Giustiziato in strada, così è morto pregiudicato a Trinitapoli. Si è trattato di un agguato

De Rosa e Muriglio erano in una Fiat Croma quando sono stati affiancati da un’altra autovettura, una Renault Clio dalla quale è partita una raffica di colpi

Sono rimasti vittima di un agguato mentre erano in auto a Trinitapoli Pietro De Rosa, 41enne sorvegliato speciale, morto dopo essere stato sparato alla testa, e Luigi Muriglio, di 49 anni, ferito con sette proiettili.

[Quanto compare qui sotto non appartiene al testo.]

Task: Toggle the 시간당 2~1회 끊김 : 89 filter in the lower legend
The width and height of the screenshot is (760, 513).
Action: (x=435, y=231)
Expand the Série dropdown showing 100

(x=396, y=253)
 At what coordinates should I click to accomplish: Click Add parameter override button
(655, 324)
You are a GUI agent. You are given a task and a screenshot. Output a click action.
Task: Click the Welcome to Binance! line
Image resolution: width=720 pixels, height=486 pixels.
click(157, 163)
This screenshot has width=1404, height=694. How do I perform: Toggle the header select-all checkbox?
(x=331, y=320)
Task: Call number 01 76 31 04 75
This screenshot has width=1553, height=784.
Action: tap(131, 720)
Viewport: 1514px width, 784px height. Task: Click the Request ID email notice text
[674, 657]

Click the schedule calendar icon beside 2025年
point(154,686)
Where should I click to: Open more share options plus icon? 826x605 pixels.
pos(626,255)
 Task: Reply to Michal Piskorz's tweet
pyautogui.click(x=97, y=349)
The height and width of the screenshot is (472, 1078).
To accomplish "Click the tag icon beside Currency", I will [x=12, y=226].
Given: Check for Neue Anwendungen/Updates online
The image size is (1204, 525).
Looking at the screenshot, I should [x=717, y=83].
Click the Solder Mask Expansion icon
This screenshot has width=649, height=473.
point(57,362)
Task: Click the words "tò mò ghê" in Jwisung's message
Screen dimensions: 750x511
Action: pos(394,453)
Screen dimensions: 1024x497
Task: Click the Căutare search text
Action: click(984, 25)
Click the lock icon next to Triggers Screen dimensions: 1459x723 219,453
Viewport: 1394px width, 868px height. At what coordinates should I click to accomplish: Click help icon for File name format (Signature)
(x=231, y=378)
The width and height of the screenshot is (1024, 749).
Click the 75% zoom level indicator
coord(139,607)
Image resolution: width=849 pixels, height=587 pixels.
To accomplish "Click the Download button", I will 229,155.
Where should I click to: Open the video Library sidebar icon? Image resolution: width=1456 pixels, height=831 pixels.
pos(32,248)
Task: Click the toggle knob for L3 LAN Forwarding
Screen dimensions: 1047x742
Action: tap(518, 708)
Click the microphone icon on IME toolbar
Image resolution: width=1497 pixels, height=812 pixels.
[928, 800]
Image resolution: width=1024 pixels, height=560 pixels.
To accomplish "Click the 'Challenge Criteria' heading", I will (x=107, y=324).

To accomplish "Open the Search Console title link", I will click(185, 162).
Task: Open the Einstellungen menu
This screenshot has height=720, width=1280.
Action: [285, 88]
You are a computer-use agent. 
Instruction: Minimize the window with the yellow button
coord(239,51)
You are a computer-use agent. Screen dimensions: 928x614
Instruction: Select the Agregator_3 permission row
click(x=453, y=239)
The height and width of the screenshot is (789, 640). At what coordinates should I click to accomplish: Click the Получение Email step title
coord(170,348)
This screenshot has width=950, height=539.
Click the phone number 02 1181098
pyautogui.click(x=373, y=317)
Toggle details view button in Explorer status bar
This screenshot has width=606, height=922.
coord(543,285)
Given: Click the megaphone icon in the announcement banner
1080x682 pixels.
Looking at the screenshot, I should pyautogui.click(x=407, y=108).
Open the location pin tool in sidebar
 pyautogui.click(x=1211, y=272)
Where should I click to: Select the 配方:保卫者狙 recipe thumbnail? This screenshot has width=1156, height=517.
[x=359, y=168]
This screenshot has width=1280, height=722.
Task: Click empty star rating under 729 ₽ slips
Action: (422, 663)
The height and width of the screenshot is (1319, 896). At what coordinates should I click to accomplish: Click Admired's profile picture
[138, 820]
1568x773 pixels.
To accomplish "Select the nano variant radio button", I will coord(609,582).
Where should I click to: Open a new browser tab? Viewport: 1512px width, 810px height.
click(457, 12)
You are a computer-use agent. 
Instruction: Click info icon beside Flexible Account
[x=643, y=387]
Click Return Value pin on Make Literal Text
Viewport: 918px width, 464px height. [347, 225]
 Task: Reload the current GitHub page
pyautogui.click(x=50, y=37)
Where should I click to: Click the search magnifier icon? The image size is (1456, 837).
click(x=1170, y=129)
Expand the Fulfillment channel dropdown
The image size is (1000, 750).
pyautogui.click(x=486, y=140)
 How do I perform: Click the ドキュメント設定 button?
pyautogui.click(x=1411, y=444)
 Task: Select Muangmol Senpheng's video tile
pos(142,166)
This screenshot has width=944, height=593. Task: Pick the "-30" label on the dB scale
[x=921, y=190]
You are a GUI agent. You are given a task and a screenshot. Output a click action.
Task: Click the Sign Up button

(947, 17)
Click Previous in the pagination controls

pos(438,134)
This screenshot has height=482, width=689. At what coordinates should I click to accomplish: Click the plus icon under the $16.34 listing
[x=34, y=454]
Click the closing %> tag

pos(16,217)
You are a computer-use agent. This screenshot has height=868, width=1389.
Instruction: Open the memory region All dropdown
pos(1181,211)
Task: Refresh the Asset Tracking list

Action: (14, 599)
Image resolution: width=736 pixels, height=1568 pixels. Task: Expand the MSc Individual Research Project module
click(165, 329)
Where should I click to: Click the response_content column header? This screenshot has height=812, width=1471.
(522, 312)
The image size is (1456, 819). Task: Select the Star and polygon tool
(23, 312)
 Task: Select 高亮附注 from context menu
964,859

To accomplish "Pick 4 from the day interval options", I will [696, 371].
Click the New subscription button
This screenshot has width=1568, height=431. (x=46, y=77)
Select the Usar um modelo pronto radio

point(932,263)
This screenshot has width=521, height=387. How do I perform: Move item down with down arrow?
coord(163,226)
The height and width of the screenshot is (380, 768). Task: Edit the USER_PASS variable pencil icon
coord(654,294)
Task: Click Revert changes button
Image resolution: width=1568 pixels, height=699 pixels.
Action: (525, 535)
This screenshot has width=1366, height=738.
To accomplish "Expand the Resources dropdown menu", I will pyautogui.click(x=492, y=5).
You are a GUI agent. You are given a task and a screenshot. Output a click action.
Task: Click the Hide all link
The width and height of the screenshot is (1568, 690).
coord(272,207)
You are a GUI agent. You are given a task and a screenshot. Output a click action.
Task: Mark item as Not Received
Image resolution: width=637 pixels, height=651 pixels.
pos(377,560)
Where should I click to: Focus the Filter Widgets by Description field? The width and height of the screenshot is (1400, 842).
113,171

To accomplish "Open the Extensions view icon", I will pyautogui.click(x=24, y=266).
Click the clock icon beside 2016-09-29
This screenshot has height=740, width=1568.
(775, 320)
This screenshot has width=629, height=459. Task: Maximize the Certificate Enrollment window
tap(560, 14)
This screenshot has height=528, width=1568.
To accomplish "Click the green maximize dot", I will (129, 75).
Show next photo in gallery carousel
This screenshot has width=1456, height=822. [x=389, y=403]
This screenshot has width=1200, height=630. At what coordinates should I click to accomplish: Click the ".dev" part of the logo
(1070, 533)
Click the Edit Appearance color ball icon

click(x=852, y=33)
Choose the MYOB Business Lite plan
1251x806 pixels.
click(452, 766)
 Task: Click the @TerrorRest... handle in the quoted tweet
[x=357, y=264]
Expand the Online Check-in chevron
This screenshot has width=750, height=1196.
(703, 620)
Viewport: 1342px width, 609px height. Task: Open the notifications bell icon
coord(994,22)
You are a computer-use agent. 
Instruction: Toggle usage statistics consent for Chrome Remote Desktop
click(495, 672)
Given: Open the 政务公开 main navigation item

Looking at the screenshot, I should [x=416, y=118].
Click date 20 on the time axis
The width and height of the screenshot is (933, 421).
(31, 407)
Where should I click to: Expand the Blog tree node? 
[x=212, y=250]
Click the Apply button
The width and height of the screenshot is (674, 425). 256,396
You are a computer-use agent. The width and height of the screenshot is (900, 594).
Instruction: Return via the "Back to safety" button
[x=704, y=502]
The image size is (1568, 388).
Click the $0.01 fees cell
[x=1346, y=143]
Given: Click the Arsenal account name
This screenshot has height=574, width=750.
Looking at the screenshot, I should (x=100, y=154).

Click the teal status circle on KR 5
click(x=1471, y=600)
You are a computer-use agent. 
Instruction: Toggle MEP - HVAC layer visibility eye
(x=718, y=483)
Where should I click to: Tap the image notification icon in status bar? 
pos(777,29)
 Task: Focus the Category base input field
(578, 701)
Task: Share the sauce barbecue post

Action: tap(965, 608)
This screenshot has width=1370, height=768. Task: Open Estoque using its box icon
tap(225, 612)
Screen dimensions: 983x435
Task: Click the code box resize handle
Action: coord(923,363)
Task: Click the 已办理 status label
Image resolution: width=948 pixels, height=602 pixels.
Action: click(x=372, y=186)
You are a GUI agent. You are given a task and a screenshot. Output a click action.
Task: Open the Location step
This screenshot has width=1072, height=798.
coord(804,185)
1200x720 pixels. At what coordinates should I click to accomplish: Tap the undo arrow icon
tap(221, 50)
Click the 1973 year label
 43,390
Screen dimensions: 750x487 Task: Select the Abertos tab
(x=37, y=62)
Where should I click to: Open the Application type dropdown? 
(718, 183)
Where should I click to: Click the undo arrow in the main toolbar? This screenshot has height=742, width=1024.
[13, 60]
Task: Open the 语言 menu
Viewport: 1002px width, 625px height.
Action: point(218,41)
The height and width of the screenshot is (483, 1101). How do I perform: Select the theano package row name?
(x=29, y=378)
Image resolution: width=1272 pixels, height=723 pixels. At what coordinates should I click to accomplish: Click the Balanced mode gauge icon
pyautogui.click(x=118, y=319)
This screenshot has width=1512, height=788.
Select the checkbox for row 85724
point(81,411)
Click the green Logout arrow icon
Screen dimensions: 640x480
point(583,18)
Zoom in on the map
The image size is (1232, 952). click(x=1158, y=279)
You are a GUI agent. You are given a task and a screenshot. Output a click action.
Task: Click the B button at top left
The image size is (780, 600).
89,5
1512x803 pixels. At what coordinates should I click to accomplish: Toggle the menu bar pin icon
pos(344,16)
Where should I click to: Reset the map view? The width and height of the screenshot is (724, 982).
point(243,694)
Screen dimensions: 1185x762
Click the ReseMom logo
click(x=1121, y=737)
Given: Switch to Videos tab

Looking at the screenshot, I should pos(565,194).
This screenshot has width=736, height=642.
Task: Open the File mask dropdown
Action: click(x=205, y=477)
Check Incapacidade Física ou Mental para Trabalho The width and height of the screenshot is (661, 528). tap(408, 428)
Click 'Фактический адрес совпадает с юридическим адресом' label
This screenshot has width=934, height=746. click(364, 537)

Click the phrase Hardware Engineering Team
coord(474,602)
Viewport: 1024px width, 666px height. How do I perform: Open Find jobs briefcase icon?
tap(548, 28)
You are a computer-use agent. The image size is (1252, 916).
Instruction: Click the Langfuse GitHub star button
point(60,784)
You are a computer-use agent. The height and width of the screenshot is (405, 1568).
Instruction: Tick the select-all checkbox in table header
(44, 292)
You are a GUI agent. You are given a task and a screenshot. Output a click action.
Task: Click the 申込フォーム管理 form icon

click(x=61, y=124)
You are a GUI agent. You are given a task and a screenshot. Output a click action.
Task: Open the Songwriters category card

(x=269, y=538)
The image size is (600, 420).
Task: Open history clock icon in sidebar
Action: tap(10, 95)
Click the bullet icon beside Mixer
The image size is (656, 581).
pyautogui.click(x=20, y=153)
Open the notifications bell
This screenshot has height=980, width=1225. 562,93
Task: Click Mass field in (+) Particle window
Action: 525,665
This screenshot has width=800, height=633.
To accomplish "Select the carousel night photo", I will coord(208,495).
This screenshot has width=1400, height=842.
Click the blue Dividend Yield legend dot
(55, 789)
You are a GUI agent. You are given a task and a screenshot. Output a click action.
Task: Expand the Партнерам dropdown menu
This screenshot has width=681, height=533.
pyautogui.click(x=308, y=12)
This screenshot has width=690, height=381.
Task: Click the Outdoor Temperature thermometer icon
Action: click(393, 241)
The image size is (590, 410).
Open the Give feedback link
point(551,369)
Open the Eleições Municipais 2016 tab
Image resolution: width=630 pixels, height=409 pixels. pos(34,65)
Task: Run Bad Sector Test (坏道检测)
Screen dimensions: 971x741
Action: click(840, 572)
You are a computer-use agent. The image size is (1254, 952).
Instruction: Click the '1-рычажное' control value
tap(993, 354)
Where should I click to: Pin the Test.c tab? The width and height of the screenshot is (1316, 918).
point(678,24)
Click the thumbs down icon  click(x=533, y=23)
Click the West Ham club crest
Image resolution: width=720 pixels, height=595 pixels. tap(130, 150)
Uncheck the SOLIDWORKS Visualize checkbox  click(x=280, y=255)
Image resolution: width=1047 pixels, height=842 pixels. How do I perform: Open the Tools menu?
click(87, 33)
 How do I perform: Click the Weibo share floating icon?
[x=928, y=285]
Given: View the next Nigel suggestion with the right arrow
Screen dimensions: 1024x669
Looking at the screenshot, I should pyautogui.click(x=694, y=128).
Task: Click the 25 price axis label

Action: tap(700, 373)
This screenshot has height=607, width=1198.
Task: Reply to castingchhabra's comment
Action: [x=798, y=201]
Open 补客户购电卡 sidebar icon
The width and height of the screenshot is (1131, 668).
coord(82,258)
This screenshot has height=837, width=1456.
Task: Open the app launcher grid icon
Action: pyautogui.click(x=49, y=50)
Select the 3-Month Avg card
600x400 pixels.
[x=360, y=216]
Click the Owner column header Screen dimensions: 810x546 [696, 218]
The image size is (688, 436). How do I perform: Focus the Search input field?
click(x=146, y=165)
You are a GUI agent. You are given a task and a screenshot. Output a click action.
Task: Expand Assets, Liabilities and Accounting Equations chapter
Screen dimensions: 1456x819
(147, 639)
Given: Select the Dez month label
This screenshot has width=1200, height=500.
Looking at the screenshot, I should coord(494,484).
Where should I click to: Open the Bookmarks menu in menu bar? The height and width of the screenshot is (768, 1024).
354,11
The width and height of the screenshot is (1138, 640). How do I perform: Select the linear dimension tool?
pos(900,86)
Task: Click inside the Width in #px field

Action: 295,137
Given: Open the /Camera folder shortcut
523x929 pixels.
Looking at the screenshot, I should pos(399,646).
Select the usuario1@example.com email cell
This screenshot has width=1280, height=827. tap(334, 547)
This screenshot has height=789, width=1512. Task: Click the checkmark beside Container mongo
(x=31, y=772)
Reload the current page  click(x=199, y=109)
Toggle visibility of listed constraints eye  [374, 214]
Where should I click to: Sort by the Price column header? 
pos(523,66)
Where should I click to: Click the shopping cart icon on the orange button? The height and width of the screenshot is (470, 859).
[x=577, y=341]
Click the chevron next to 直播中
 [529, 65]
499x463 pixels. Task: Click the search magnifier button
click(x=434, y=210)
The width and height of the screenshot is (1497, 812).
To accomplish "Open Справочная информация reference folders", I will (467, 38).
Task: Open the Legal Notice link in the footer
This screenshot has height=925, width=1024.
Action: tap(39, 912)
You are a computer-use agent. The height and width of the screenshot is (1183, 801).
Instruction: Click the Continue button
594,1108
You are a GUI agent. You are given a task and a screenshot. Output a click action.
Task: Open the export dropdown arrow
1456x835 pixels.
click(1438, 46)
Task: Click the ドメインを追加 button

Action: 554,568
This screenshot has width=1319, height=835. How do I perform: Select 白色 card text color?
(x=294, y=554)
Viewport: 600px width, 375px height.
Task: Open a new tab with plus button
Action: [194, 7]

I due uomini, dunque, non si sono sparati a vicenda come ipotizzato in un primo momento dagli investigatori. De Rosa ha tentato una fuga a piedi ma è stato raggiunto e giustiziato in strada.

Stando alla ricostruzione dei fatti fornita dai carabinieri, verso mezzogiorno De Rosa e Muriglio erano in una Fiat Croma quando sono stati affiancati da un’altra autovettura, una Renault Clio, dalla quale è partita una raffica di colpi. De Rosa è morto mentre Muriglio, che guidava l’auto, è rimasto gravemente ferito ed è stato trasportato d’urgenza all’ospedale di Barletta dove è stato sottoposto a un delicato intervento chirurgico. Indagano i carabinieri del Comando provinciale di Foggia.